Nous avons déjà eu l'occasion à plusieurs reprises, dans cet hémicycle, de dénoncer l'idéologie libérale qui sévit au sein des institutions communautaires. Dans cette critique, nous ne nous sentons pas du tout isolés : j'en veux pour preuve le vote des Français contre le traité constitutionnel européen, le 29 mai 2005.
À cette occasion, c'est aussi la logique libérale que notre peuple a rejetée. Elle applique les mêmes recettes à tout un ensemble de secteurs économiques - le transport ferroviaire, le transport aérien, les activités postales, l'énergie. Une preuve du caractère idéologique du processus de déréglementation auquel sont soumis tous ces secteurs tient précisément au parallélisme des décisions prises pour des domaines économiques très différents, par exemple la poste, qui est une activité de main-d'oeuvre, aux économies d'échelle peu développées, et le secteur énergétique, où les enjeux en matière de sécurité, d'environnement, de santé publique sont très importants !

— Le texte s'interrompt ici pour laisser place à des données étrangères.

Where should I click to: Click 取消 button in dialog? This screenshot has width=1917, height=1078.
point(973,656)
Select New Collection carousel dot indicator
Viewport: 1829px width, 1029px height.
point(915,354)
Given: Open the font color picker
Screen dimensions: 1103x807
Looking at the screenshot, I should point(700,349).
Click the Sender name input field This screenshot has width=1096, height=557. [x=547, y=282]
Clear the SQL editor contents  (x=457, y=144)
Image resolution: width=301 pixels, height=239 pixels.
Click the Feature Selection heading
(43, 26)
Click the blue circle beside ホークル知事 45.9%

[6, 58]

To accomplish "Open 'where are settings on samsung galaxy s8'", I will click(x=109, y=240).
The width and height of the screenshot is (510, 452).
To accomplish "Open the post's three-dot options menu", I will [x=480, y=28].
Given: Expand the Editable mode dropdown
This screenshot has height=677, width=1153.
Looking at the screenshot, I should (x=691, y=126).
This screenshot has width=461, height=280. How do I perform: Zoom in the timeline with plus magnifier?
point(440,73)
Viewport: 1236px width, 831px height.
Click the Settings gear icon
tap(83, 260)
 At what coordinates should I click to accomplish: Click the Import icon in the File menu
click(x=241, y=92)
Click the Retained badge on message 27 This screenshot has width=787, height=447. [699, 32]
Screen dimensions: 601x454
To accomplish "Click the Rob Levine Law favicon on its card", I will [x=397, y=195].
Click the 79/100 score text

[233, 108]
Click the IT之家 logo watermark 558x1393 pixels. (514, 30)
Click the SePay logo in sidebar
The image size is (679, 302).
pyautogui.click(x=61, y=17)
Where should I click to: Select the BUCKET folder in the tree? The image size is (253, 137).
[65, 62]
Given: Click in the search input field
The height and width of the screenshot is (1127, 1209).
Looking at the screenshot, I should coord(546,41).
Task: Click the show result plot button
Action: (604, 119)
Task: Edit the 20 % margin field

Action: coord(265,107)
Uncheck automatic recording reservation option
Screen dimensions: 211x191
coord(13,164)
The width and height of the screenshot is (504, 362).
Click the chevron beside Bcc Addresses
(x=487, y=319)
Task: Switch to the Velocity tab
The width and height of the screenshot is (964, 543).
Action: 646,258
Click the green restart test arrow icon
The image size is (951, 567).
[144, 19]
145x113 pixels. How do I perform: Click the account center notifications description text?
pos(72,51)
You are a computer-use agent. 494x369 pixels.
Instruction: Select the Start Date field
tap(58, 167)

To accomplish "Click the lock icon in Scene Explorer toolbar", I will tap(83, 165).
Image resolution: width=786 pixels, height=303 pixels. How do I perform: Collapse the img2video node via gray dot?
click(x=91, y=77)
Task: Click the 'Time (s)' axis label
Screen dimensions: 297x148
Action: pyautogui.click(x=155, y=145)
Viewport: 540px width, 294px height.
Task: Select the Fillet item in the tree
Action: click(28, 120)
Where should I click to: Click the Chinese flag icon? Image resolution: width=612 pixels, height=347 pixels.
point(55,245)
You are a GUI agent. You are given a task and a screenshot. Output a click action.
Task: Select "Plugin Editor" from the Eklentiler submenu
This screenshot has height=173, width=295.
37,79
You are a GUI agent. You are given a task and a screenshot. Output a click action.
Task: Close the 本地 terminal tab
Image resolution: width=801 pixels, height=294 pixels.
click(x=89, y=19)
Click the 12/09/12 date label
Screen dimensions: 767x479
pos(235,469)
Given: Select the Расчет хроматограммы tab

Le processus se déroule de la manière suivante.
Tout d'abord, les entreprises publiques sont mises en accusation, on se répand partout sur la prétendue gestion calamiteuse de leur budget, sur leurs sureffectifs supposés, sur leur absence de modernité, et j'en passe...
Parallèlement, on décide de comprimer les effectifs, on impose des critères de gestion qui ne peuvent qu'amener une dégradation des performances de ces entreprises, ce qui les rend impopulaires aux yeux de l'opinion.
Dans le même temps, on vante les mérites du marché, qui instaurerait une saine émulation entre les acteurs du jeu économique, développerait l'esprit d'initiative et la créativité, inciterait naturellement à la modernité et à l'efficacité.
Ensuite, on intervient sur le plan législatif, en général par étapes et par secteur, pour éviter que l'opposition ne soit trop unie et trop forte. On commence ainsi par mettre en place une filialisation progressive des entreprises de transport ferroviaire, avant de procéder à un démantèlement des entreprises du secteur de l'énergie ; entre-temps, on s'occupe des entreprises postales.
On le voit, le scénario n'est guère original ! Quoi qu'il en soit, il est mis à toutes les sauces, sans que l'on se soucie de sa pertinence économique, sociale et écologique.
C'est pourquoi nous proposons, au travers de cet amendement, la renégociation à tête reposée des directives européennes impliquant l'ouverture à la concurrence du secteur énergétique, afin que l'on puisse étudier sérieusement les spécificités de ce dernier et leur compatibilité avec la mise en oeuvre des mécanismes de marché.